La notion d’une « vie en îlots », employée par Danielle Even au cours de nos auditions, me semble à ce titre très juste. Christian Hugonnet, ingénieur acoustique, souligne quant à lui que, en matière de bruit, les décibels ne font pas tout : il faut un certain temps pour s’habituer à un nouvel environnement sonore ; c’est ce temps que certains ne sont pas prêts à prendre, d’autant qu’ils arrivent souvent forts d’une vision erronée de la ruralité, fantasmée comme un havre de calme loin de l’agitation urbaine.
Celles et ceux qui pratiquent au quotidien les territoires ruraux savent pourtant qu’ils bruissent de sons et d’odeurs liés aux activités indispensables à la vie de ces territoires – je pense par exemple aux bruits nocturnes des tracteurs des viticulteurs drômois.
Il est sans nul doute nécessaire de faire preuve de pédagogie pour déconstruire les idées reçues autour de la ruralité et des pratiques agricoles, qu’elles soient négatives ou images d’Épinal, et de faire prendre conscience des réalités de ces territoires et de leurs habitants. C’est un travail de longue haleine, mené principalement aujourd’hui par nos élus ruraux, qui sont en première ligne dans ces conflits de voisinage. Leur médiation suffit souvent à désamorcer ces conflits avant qu’ils ne donnent lieu à des poursuites. Nous nous devons de les assurer de notre soutien plein et entier.

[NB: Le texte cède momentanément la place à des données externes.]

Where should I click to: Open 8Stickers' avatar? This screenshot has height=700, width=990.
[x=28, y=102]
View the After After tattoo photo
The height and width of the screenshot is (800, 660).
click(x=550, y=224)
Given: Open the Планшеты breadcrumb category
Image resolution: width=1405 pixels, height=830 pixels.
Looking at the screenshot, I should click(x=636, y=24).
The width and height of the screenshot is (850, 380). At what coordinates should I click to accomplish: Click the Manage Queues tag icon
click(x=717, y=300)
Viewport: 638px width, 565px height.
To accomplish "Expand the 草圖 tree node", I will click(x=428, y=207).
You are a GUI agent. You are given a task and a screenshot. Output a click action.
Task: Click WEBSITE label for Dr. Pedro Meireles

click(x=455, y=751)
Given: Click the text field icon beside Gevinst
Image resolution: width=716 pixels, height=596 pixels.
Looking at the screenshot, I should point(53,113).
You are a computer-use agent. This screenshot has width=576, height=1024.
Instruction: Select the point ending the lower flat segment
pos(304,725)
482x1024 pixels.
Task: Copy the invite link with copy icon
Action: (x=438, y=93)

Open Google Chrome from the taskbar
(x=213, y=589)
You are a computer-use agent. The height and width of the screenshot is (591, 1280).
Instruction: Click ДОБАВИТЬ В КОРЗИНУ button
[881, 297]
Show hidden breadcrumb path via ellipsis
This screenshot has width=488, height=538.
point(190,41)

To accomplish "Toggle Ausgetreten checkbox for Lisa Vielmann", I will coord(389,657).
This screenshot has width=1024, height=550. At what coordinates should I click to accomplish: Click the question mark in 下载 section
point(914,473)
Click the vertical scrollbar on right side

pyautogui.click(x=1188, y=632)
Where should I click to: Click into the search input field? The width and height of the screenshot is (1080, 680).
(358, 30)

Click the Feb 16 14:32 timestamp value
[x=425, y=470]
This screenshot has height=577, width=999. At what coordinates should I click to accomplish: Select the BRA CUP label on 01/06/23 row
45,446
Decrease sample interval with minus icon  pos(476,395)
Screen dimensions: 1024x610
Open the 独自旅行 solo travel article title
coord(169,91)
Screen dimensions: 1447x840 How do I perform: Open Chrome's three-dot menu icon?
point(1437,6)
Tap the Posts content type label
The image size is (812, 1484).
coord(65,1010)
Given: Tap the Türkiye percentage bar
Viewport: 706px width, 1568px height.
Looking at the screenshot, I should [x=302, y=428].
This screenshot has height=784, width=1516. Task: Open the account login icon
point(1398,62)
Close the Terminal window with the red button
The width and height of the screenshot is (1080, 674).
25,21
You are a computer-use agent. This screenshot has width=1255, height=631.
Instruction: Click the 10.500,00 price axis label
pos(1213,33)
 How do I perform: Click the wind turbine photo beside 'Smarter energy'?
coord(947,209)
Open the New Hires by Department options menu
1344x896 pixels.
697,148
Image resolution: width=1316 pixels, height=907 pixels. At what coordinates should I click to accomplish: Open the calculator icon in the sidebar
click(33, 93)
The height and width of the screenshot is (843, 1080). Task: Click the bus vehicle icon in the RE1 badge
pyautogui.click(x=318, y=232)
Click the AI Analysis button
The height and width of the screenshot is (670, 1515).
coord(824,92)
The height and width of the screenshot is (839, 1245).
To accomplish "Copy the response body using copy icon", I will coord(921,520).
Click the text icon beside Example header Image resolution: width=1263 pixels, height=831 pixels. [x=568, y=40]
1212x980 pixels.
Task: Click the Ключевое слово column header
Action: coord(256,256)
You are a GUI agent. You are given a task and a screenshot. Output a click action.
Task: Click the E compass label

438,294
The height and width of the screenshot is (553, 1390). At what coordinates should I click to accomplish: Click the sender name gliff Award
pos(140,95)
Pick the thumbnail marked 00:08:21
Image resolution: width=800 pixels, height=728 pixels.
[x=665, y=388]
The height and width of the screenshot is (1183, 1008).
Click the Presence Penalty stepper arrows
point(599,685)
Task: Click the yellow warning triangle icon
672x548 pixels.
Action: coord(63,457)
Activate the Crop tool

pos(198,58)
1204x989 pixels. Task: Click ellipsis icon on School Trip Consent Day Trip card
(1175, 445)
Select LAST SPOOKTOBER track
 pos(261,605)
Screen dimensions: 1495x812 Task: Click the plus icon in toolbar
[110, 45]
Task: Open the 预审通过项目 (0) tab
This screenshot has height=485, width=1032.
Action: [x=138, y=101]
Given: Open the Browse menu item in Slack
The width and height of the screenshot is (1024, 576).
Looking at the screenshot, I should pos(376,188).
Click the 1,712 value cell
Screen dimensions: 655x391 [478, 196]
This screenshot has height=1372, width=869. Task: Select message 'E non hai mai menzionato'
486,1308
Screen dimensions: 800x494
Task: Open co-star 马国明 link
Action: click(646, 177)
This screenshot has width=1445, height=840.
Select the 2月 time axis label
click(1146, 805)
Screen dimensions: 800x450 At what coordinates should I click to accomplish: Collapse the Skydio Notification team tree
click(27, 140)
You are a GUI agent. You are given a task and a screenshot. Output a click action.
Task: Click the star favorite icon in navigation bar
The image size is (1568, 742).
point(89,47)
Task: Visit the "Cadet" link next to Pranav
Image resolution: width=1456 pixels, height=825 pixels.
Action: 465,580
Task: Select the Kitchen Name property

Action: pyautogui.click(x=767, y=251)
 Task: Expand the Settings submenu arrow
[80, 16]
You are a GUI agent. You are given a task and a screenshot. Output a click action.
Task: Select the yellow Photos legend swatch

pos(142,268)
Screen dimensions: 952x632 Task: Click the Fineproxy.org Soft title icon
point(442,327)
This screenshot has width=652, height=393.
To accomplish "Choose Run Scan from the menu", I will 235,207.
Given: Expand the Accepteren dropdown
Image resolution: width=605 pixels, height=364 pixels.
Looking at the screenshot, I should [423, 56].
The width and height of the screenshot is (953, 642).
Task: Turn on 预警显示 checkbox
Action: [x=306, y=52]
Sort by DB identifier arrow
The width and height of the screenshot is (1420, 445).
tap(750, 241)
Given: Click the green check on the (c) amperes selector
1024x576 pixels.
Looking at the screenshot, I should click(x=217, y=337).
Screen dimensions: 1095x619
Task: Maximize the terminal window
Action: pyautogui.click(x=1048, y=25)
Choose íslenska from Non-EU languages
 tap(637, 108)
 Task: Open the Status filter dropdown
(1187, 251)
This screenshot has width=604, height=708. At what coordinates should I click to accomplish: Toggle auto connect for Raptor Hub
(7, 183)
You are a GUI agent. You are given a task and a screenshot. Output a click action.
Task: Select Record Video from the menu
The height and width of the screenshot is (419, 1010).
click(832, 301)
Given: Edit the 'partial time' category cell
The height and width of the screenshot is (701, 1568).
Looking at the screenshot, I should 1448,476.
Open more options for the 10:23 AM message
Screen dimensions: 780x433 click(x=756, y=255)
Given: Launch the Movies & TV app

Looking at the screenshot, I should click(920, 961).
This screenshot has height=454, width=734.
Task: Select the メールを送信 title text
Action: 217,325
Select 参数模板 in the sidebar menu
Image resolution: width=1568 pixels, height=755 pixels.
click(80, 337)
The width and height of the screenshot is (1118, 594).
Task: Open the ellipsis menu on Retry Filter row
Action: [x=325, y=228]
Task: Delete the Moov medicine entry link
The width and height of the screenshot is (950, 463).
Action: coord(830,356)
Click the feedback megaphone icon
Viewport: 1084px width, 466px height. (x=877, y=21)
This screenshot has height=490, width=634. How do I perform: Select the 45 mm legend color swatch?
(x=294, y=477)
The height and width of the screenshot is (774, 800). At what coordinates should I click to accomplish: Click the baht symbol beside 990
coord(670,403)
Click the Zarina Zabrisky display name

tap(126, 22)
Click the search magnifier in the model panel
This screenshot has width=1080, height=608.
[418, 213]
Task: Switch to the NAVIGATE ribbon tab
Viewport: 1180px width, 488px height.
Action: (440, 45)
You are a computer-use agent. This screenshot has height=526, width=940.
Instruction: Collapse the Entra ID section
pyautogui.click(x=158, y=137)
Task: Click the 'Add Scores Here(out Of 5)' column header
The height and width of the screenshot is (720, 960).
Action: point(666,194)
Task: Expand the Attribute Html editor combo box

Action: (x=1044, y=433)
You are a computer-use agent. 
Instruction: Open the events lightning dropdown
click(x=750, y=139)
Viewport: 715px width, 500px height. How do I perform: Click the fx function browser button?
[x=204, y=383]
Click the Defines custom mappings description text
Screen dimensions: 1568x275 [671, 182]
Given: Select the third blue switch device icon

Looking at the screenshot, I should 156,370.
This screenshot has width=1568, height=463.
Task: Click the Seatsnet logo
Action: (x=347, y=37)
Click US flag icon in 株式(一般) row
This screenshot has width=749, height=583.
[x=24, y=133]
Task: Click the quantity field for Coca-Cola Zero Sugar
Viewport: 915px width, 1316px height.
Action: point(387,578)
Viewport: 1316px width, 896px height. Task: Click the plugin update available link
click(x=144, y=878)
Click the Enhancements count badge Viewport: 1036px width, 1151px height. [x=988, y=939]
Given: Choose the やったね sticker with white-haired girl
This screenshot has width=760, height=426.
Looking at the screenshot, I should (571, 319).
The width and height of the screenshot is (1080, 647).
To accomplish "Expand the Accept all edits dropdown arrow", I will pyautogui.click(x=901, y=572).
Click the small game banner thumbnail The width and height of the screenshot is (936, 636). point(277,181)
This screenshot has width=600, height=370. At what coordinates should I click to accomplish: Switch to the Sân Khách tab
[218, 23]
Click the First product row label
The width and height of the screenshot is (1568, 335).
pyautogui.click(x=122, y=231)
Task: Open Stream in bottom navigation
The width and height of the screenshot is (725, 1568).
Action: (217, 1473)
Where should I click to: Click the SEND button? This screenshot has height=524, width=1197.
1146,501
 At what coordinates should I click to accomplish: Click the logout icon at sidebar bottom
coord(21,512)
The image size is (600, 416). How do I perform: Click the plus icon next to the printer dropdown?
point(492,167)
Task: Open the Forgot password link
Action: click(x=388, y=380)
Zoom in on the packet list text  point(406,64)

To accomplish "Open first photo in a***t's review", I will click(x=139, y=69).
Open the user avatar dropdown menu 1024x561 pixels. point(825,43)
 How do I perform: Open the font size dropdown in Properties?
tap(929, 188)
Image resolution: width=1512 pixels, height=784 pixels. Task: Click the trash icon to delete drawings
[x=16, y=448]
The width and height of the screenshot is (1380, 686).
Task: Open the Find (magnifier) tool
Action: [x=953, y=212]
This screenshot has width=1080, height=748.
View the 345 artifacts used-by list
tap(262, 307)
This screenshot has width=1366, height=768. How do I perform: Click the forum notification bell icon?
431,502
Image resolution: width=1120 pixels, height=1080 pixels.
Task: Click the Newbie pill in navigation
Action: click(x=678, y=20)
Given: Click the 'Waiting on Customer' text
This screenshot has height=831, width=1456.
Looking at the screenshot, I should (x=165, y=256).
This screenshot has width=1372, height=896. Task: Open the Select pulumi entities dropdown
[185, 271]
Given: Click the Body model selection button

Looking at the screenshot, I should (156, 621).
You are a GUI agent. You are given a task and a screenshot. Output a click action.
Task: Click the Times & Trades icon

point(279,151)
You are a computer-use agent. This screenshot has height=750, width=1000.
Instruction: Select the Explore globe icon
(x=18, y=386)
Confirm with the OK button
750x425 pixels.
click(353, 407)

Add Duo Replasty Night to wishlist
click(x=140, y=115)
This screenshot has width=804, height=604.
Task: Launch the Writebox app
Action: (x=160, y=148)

Cette proposition de loi à la portée plus symbolique que pratique ne doit pas être perçue comme un renfermement sur eux-mêmes des territoires ruraux, dont nous connaissons toutes et tous la capacité d’innovation et d’adaptation. En posant les premiers jalons d’une discussion collective sur ce sujet essentiel, elle constitue au contraire une célébration de ce qui fait leur saveur et leur identité et envoie un signal fort de notre part aux élus ruraux.
Pour toutes les raisons que je viens d’invoquer, le groupe Socialiste, Écologiste et Républicain votera ce texte.